▶ **TO-DO LIST**:
• a. Answer these questions about the forum thread on car audio noise, one line each:
(i) What did the tests of the old and new alternators turn up?
(ii) What was unplugged when the noise was heard during level setting?
(iii) What RMS ripple did diynube measure on the high-output alternator?
• b. Repeat the part of the forum thread on car audio noise starting at "## diynube (Feb" and ending at "to reproduce it...", word for word.

▶ **QUOTED PASSAGE**:

□ □ □

I've been questioning the cars electrical system/alt because of it... took my old and new alts in and had them properly tested... no issues... My car has had issues data-logging (highly tuned) so I thought noise coming from somewhere... maybe a janky connection or something, as some of the wires in the car are shielded.. 

Then during level setting it reared it's ugly head, I had the RCAs unplugged and I herd it... 




Up to that point I had never herd anything with the RCAs unplugged.. but maybe I wasn't up front at the time..


----------



## diynube (Feb 27, 2011)

Aaron'z 2.5RS/WRX said:


> I have/had been chasing my tail trying to find my noise issues... I thought I had the same/similar problem... Was totally random and I couldn't do anything to reproduce it...
> 
> I've been questioning the cars electrical system/alt because of it... took my old and new alts in and had them properly tested... no issues... My car has had issues data-logging (highly tuned) so I thought noise coming from somewhere... maybe a janky connection or something, as some of the wires in the car are shielded..
> 
> ...


You are saying it was the amp, right? I measured my high-output alternator with my Fluke 77 Series II and found there was moderate RMS "ripple", 0.015V. The thing is it measures the same amount whether I was getting the noise or not. I'll have to do some more measurements at different RPMs just for the sake of science, but I'm confident the amp is the culprit in my case.


----------



## chad (Jun 30, 2005)

Geiger counter.


----------



## Richv72 (May 11, 2012)

□ □ □

▶ **SUPPLIED ENTRIES**:
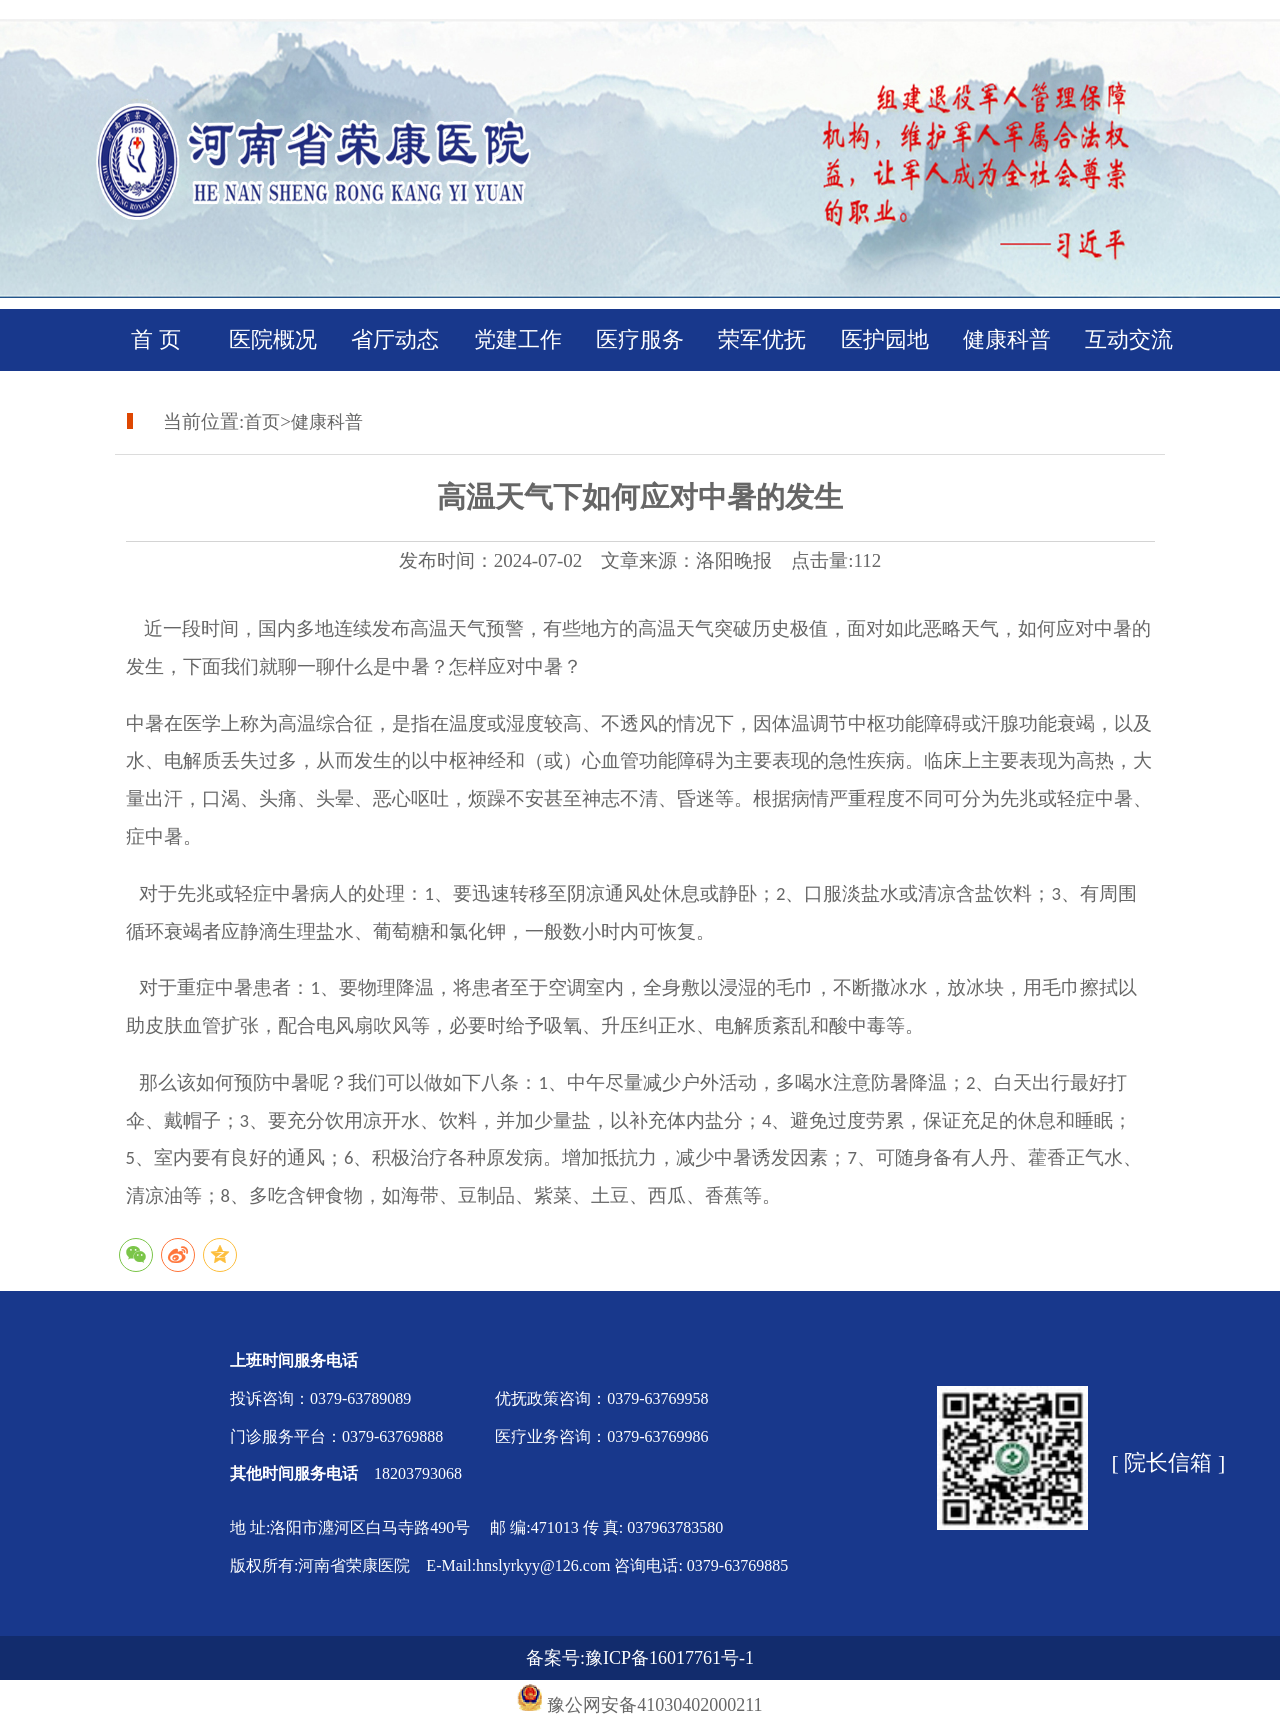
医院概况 (273, 339)
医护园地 (885, 339)
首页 (262, 422)
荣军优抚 (762, 339)
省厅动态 (395, 339)
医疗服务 (640, 339)
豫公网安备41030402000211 (654, 1705)
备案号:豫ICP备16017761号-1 (640, 1658)
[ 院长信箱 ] (1169, 1462)
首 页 (150, 339)
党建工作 (518, 339)
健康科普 (1007, 339)
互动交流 (1129, 339)
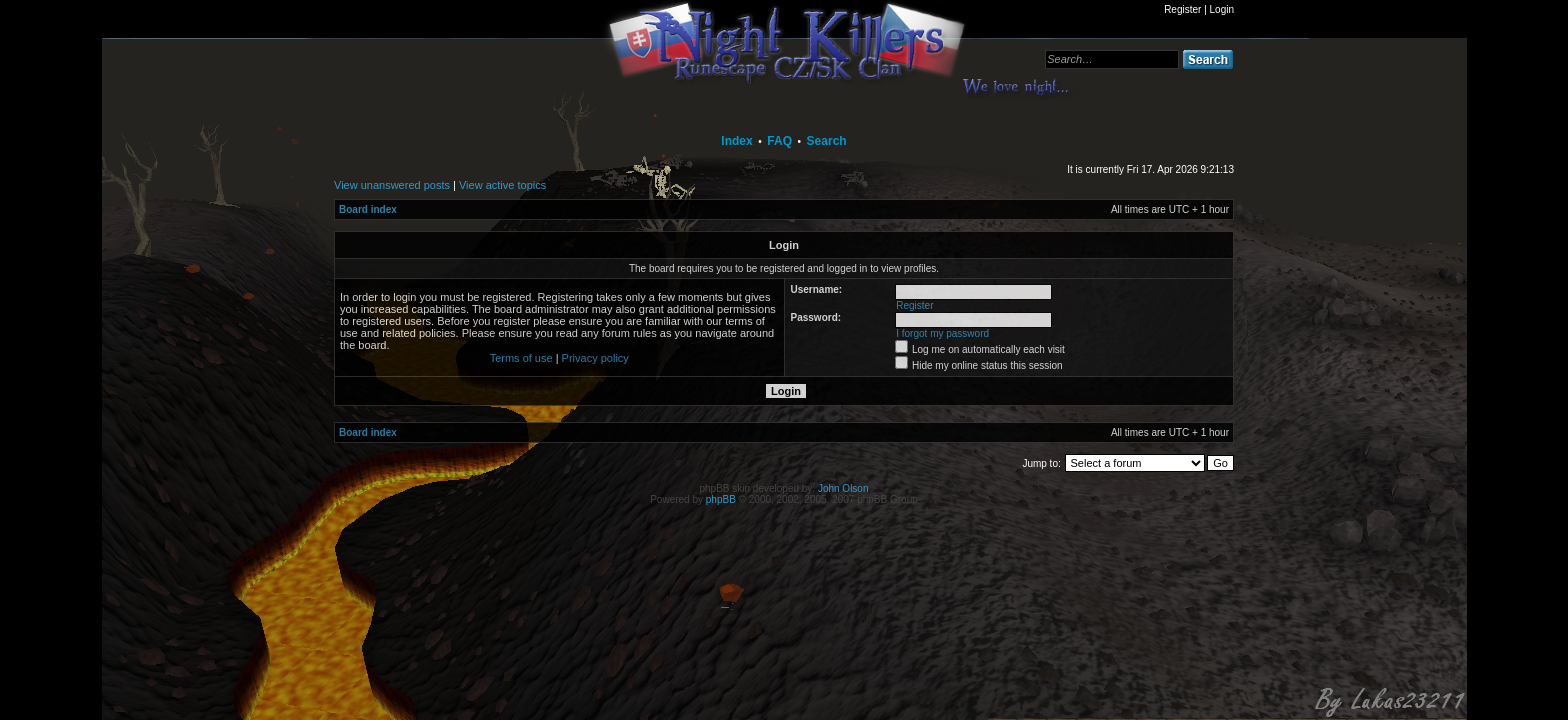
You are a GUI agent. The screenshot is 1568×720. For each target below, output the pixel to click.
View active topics (502, 185)
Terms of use (521, 358)
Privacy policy (595, 358)
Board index (368, 209)
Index (736, 141)
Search (827, 141)
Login (1222, 9)
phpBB (721, 499)
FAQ (779, 141)
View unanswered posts (392, 185)
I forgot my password (942, 333)
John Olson (843, 488)
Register (1182, 9)
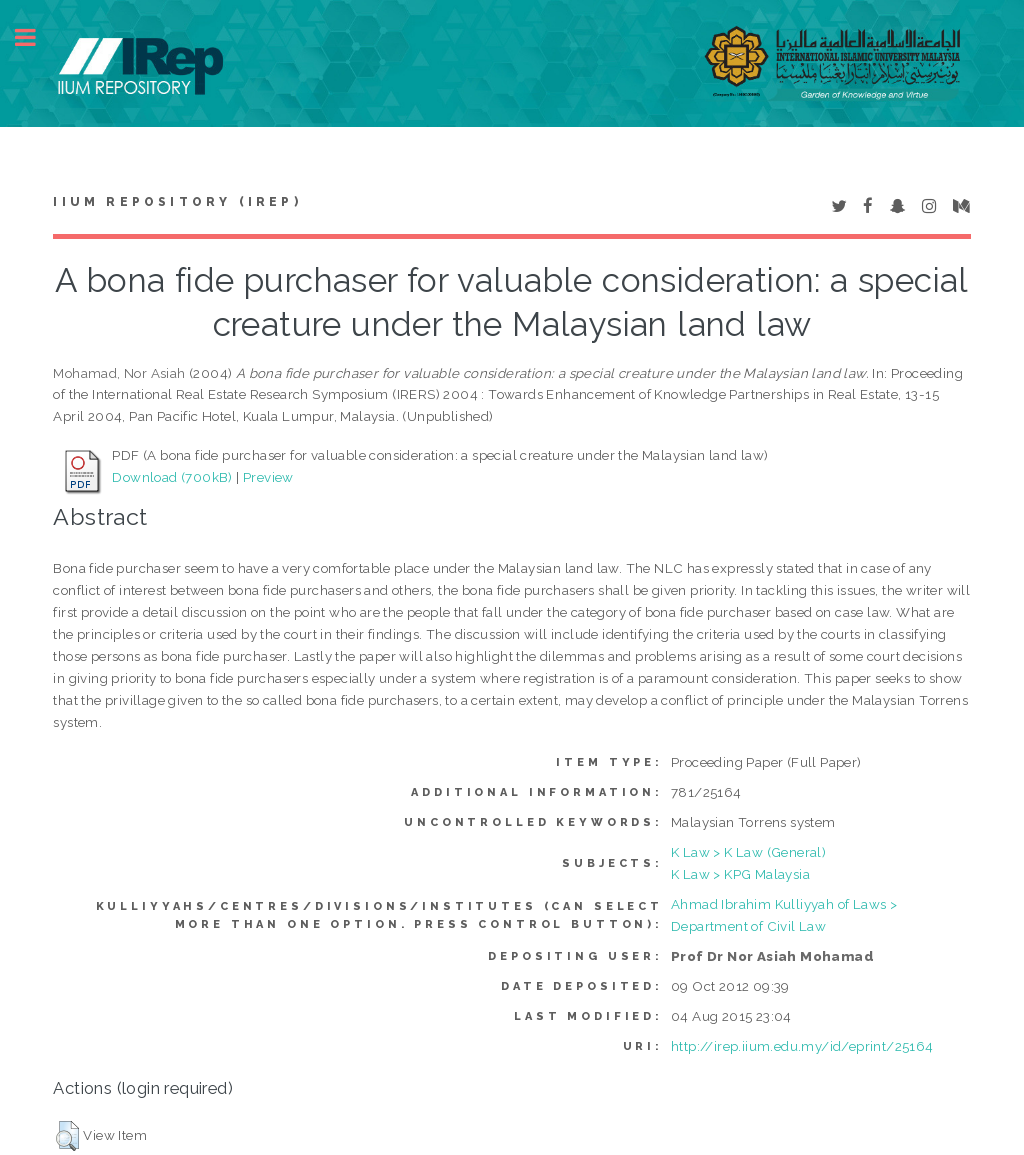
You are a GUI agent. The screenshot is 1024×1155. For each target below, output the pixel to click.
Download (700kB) (172, 477)
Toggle (36, 37)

□ □ □

▶ **RESPONSES TO THE TASKS**:
• a.
(i) No issues.
(ii) The RCAs.
(iii) 0.015V.

• b.
## diynube (Feb 27, 2011)

Aaron'z 2.5RS/WRX said:


> I have/had been chasing my tail trying to find my noise issues... I thought I had the same/similar problem... Was totally random and I couldn't do anything to reproduce it...